Here is the script I ended up with. I think it's fairly easy to follow even if you've never used the Requirements module. Scroll down and scan through it and I'll break it down below.
The ProGet documentation basically has 4 steps: Set up a network; Startup a SQL Container; Create a SQL Database; and finally, Startup a ProGet container. Since it requires setting an password for SQL and passing that to the ProGet server, I wanted to follow good practice and not hardcode that secret in the script. Adding secrets management makes it 5 steps. Microsoft has been working on a new Secrets Management module that I've already been testing out so it was easy to wire that up to be the secrets store in this case. If you look back at the script, you can see secrets management turned into three separate requirements. Each requirement is an assumption I had about the state of my system. A simple script would just proceed with those assumptions and maybe document them in some comments, but with Requirements, those assumptions are validated with a simple Test and corrected with a Set script. This is extremely important in avoiding the "It doesn't work for me" complaints. It's also really useful for future you when you've forgotten how this script ever worked. The requirements are not just explicitly defined, how to get to that desired state is as well.

(Pixel coordinate grounding data)
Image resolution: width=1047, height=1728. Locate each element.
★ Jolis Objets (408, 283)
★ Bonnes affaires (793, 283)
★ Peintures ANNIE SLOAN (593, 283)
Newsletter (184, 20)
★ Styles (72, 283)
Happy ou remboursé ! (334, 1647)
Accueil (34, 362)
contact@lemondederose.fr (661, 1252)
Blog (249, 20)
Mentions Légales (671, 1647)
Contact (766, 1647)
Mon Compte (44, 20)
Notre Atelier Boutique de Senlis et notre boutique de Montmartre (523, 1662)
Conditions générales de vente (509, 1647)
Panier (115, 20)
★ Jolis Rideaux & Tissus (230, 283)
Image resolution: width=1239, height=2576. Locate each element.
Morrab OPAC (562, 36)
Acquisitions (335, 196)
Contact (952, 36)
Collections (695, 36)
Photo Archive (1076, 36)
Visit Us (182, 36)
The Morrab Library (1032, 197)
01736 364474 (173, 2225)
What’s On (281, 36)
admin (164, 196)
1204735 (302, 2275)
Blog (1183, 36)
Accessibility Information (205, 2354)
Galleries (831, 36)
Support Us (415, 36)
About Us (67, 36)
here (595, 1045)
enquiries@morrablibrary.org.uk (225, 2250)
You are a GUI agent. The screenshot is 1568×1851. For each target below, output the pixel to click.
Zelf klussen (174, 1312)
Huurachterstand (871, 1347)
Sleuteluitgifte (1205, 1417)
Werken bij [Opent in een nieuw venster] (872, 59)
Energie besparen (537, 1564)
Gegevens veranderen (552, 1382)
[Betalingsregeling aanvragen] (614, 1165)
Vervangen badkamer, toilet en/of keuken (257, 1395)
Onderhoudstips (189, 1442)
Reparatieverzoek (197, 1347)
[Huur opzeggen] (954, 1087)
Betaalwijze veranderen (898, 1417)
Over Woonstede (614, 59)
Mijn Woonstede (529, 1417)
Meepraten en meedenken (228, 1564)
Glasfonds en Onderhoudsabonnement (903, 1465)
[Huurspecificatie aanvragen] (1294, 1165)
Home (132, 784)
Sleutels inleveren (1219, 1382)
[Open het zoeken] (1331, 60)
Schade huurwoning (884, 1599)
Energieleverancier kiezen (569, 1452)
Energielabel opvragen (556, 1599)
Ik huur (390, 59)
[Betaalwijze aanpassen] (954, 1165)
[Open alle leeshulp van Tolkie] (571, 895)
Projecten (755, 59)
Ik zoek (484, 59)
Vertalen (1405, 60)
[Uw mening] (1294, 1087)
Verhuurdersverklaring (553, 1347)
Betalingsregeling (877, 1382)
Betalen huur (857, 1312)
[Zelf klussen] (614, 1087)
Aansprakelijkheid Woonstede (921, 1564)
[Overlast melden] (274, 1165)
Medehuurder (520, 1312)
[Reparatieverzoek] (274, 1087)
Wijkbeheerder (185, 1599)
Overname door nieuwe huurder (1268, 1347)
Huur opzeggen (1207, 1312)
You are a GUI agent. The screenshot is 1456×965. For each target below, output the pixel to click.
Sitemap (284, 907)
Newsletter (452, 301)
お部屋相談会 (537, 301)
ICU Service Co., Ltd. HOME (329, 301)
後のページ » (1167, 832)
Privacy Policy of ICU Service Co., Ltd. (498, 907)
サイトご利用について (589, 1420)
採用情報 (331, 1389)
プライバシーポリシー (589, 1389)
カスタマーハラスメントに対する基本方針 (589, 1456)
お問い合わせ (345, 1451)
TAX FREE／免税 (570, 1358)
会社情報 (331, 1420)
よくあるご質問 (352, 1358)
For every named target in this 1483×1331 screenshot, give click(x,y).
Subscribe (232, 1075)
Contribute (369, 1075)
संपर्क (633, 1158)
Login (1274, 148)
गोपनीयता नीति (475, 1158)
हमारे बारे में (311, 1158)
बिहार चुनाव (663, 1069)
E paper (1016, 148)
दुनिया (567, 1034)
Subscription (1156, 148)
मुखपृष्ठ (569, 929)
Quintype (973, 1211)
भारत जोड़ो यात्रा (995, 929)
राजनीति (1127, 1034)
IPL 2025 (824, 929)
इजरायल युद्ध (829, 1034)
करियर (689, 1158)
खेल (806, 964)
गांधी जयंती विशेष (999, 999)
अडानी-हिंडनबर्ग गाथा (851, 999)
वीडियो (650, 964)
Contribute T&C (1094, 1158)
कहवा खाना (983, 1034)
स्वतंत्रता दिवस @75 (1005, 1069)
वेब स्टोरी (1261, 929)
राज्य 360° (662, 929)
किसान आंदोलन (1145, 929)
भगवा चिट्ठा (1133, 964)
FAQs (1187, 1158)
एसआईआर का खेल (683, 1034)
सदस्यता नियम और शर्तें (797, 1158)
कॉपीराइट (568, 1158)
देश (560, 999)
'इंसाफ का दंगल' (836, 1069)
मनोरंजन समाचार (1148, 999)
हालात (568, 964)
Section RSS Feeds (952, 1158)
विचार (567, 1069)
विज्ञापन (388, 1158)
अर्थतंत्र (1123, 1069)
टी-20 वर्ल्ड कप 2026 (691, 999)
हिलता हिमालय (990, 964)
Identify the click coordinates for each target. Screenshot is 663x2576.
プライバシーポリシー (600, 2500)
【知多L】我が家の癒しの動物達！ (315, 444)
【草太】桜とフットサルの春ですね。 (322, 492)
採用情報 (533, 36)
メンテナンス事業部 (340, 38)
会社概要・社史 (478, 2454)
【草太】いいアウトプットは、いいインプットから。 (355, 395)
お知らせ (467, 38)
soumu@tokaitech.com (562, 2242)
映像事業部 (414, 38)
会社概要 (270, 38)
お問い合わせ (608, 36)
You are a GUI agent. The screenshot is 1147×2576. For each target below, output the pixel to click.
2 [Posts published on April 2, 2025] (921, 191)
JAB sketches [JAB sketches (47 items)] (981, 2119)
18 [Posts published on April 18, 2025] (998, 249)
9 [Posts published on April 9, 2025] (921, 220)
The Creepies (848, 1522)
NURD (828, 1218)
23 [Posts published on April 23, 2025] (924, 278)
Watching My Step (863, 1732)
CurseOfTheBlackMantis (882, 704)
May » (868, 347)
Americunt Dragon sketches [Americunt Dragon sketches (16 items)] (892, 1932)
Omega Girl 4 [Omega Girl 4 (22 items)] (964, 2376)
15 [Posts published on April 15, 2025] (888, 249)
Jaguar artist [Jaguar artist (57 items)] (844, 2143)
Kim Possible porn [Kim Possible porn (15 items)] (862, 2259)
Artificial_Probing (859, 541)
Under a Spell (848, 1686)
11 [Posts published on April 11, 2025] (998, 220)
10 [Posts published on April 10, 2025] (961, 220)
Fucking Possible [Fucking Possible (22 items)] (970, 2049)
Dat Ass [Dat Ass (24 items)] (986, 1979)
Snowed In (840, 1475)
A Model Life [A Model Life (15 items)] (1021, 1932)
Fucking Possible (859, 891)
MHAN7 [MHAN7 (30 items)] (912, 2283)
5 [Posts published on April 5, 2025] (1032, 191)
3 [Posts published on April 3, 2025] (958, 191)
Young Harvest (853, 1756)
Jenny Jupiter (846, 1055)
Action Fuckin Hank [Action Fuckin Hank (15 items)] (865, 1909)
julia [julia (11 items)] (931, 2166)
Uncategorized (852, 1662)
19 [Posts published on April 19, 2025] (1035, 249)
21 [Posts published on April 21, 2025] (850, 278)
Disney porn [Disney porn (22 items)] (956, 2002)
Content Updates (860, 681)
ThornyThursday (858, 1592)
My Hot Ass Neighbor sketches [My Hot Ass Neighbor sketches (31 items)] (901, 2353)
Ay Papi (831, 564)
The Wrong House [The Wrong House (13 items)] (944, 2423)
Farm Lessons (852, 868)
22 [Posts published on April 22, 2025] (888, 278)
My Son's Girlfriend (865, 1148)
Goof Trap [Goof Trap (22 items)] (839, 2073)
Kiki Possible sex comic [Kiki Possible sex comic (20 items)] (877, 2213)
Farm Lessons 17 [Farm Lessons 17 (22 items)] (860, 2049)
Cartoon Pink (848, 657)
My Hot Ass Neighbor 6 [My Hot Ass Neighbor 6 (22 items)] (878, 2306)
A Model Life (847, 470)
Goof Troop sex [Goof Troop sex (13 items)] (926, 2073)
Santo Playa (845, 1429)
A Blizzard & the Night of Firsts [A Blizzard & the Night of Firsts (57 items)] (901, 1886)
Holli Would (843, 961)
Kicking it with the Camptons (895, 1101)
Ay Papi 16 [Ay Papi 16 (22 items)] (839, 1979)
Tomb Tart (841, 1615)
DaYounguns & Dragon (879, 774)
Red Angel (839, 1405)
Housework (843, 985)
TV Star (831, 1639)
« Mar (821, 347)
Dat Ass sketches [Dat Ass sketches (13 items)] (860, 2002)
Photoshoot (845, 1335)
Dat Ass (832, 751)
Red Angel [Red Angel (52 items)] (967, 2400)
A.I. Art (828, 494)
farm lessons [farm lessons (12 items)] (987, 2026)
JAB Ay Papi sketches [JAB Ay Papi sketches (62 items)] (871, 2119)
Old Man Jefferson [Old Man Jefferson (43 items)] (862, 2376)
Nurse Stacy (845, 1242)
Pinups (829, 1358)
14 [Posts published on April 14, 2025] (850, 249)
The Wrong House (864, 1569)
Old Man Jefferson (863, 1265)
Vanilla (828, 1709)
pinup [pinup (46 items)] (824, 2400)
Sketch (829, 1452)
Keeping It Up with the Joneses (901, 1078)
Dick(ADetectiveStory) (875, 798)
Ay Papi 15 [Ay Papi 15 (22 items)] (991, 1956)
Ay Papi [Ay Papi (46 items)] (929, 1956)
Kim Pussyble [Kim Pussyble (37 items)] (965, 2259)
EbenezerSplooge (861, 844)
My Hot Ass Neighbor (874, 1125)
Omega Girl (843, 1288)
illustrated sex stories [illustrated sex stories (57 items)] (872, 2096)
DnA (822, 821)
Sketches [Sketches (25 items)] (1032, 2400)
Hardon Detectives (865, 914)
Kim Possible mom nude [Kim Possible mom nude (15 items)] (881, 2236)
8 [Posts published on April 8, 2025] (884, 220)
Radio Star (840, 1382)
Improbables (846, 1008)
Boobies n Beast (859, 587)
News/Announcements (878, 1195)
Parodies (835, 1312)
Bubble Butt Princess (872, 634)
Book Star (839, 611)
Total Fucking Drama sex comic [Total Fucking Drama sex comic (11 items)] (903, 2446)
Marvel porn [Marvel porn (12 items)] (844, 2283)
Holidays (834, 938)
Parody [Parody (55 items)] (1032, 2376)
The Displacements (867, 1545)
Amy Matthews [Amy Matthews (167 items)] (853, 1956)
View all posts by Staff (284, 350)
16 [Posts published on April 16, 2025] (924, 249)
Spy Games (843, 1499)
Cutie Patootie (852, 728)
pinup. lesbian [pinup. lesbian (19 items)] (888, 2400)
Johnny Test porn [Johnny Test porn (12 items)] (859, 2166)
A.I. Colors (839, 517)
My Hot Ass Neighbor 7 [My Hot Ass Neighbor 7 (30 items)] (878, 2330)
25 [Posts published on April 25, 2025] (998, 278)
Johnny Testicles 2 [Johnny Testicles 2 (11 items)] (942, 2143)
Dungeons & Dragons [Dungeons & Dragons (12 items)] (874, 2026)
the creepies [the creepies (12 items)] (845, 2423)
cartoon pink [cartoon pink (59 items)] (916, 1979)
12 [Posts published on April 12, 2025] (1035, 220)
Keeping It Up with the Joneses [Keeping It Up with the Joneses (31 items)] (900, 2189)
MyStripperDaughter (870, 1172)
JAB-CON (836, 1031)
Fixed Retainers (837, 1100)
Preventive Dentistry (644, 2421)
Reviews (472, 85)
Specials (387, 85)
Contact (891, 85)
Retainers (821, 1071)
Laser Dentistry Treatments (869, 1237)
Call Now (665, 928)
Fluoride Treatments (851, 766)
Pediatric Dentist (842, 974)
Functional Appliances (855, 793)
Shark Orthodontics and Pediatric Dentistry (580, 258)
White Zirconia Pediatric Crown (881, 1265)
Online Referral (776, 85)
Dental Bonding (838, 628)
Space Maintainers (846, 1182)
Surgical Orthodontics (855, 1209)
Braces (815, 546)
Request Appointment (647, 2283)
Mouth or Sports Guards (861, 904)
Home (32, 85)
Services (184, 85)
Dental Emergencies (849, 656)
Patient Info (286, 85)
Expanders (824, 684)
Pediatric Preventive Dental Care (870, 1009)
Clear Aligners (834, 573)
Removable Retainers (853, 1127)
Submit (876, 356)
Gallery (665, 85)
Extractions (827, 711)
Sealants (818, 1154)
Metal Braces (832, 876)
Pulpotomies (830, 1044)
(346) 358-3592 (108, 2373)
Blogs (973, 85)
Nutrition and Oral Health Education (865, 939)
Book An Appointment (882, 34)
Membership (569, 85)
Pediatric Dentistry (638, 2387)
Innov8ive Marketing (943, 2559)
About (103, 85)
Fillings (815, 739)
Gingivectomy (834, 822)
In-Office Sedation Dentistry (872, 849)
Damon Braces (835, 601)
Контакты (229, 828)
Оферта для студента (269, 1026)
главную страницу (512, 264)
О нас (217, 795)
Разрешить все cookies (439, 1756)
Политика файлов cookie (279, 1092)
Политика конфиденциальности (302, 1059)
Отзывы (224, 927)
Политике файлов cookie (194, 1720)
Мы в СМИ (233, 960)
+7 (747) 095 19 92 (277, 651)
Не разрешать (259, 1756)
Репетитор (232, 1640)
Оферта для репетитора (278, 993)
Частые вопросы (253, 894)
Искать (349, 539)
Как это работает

■ EXERCISE 1 ■
In the excerpt on the ProGet setup script, how many steps does the ProGet documentation basically have?
■ EXERCISE 2 ■
For each statement, say whether it agrees with the excerpt on the ProGet setup script, and quote the words that decide it.
(a) The author hardcoded the SQL password in the script.
(b) In the script, secrets management turned into three separate requirements.
(c) With Requirements, assumptions are validated with a Set script.
■ EXERCISE 3 ■
Write out the part of the excerpt on the ProGet setup script starting at "Here is the" and ending at "it down below.".

■ EXPECTED OUTPUT 1 ■
Four steps.

■ EXPECTED OUTPUT 2 ■
(a) No: "I wanted to follow good practice and not hardcode that secret in the script."
(b) Yes: "you can see secrets management turned into three separate requirements."
(c) No: "those assumptions are validated with a simple Test and corrected with a Set script."

■ EXPECTED OUTPUT 3 ■
Here is the script I ended up with. I think it's fairly easy to follow even if you've never used the Requirements module. Scroll down and scan through it and I'll break it down below.